▶ ACTIVITY: Count how many lines in the data hold the word "green", and give that number alone.

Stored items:
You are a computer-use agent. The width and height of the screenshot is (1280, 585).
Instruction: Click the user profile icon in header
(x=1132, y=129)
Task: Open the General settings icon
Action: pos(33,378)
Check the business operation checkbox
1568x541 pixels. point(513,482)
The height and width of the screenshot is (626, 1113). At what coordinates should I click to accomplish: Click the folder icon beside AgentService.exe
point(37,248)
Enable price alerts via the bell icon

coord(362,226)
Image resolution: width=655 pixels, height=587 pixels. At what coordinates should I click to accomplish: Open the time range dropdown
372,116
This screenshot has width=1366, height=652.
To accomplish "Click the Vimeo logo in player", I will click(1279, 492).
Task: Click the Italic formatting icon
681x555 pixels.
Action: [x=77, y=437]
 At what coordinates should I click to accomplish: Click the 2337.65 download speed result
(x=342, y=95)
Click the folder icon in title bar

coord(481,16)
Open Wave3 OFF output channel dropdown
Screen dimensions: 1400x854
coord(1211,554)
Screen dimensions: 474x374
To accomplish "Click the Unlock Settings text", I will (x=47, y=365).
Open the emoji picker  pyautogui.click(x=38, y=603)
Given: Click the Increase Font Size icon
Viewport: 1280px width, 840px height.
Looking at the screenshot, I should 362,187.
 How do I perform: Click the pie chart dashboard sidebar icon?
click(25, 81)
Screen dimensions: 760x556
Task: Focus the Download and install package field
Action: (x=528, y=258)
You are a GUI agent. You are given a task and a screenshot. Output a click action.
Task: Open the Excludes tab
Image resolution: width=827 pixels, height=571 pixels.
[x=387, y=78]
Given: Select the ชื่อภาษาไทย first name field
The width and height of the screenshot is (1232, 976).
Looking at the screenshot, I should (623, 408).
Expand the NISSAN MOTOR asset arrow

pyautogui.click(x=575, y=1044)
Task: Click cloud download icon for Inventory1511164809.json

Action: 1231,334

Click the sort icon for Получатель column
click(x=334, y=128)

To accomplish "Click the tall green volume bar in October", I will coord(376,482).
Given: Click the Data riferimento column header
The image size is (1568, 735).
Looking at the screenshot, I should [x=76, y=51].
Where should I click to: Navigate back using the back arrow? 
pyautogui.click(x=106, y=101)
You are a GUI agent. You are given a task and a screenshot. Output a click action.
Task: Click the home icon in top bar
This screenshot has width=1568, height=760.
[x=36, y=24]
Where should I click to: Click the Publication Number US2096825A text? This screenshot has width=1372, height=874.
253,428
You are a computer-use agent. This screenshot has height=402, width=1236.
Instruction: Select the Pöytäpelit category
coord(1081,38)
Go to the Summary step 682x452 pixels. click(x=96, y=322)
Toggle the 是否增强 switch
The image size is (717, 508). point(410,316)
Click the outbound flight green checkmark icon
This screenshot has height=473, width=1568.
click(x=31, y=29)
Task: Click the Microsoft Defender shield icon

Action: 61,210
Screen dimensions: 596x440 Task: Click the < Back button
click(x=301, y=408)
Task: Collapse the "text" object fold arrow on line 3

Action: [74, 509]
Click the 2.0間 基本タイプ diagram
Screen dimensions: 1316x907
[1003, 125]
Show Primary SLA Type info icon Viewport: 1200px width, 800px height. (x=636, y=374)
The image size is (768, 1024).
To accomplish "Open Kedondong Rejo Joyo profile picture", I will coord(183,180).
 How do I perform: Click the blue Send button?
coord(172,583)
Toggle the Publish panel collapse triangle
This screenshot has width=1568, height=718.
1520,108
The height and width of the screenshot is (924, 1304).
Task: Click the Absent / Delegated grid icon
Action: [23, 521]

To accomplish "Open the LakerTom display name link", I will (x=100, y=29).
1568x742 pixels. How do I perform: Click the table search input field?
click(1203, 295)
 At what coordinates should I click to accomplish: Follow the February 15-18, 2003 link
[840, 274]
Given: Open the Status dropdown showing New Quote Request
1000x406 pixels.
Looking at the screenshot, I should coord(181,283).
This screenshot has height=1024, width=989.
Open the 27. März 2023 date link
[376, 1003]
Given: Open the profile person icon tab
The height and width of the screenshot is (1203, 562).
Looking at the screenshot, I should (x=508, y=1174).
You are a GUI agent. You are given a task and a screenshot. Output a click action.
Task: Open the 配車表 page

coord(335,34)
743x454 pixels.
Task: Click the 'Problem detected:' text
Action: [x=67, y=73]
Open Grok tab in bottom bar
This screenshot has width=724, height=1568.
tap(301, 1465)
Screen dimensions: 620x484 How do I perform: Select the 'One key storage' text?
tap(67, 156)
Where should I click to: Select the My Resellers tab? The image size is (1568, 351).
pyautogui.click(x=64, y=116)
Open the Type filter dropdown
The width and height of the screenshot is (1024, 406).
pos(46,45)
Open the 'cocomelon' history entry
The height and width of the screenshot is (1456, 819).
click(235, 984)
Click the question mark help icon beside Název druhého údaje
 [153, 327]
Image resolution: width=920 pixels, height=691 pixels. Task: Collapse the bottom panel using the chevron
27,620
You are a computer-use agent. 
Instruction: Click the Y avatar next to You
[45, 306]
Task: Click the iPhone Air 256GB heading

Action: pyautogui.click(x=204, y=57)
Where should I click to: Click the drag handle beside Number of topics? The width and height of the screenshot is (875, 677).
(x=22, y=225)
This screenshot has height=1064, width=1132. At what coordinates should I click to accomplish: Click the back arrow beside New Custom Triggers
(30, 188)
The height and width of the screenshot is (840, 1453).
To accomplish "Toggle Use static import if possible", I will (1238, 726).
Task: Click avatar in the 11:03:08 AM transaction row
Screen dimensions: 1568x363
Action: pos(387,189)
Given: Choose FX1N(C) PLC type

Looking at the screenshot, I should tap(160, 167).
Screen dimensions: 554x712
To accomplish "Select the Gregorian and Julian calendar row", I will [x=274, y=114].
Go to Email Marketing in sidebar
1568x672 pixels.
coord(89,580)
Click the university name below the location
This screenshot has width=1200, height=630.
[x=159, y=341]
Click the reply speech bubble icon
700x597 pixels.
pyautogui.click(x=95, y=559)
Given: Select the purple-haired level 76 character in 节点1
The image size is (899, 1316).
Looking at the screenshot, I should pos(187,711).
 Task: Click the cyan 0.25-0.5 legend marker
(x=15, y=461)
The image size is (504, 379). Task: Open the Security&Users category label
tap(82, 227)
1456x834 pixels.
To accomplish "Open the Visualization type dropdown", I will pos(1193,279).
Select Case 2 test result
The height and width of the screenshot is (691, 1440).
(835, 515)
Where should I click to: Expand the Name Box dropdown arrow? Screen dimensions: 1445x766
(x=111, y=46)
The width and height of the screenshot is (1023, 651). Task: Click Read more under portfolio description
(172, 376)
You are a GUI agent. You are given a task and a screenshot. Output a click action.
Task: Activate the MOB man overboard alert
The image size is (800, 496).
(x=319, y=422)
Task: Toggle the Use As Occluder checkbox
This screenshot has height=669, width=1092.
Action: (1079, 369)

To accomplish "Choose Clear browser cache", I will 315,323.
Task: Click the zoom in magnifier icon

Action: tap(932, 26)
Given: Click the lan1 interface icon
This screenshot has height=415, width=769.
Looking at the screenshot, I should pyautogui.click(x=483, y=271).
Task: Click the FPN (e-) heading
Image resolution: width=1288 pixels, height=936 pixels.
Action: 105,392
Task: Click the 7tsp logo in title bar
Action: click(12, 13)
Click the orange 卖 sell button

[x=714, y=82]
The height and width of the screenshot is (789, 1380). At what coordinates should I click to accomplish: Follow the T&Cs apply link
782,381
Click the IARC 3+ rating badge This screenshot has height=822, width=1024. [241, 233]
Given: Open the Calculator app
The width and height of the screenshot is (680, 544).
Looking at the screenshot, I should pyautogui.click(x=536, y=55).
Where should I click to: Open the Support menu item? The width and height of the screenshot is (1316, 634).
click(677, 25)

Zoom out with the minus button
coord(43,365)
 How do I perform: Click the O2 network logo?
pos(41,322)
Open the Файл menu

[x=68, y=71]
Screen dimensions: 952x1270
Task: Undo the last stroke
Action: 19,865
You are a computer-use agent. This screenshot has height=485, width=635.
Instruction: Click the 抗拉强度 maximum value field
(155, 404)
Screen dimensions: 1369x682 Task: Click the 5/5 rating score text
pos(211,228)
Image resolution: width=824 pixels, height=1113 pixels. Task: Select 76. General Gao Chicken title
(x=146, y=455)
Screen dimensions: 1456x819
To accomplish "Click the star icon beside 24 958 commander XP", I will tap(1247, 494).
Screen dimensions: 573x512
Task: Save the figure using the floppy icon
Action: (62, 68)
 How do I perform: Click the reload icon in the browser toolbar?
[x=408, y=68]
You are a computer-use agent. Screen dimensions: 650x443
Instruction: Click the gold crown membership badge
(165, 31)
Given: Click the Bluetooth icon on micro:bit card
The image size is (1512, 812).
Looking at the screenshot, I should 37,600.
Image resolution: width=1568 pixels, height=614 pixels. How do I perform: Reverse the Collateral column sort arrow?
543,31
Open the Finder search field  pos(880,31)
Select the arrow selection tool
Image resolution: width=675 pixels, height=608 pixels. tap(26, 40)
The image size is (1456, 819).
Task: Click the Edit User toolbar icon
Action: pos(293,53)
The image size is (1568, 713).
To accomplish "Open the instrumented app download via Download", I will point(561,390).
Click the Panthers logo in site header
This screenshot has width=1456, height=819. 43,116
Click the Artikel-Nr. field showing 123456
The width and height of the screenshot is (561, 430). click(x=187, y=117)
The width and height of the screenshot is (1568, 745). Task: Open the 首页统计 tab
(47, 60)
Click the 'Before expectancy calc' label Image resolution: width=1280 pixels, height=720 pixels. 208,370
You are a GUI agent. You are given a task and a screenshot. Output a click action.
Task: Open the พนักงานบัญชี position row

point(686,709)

▶ COMPLETED EXERCISE: 2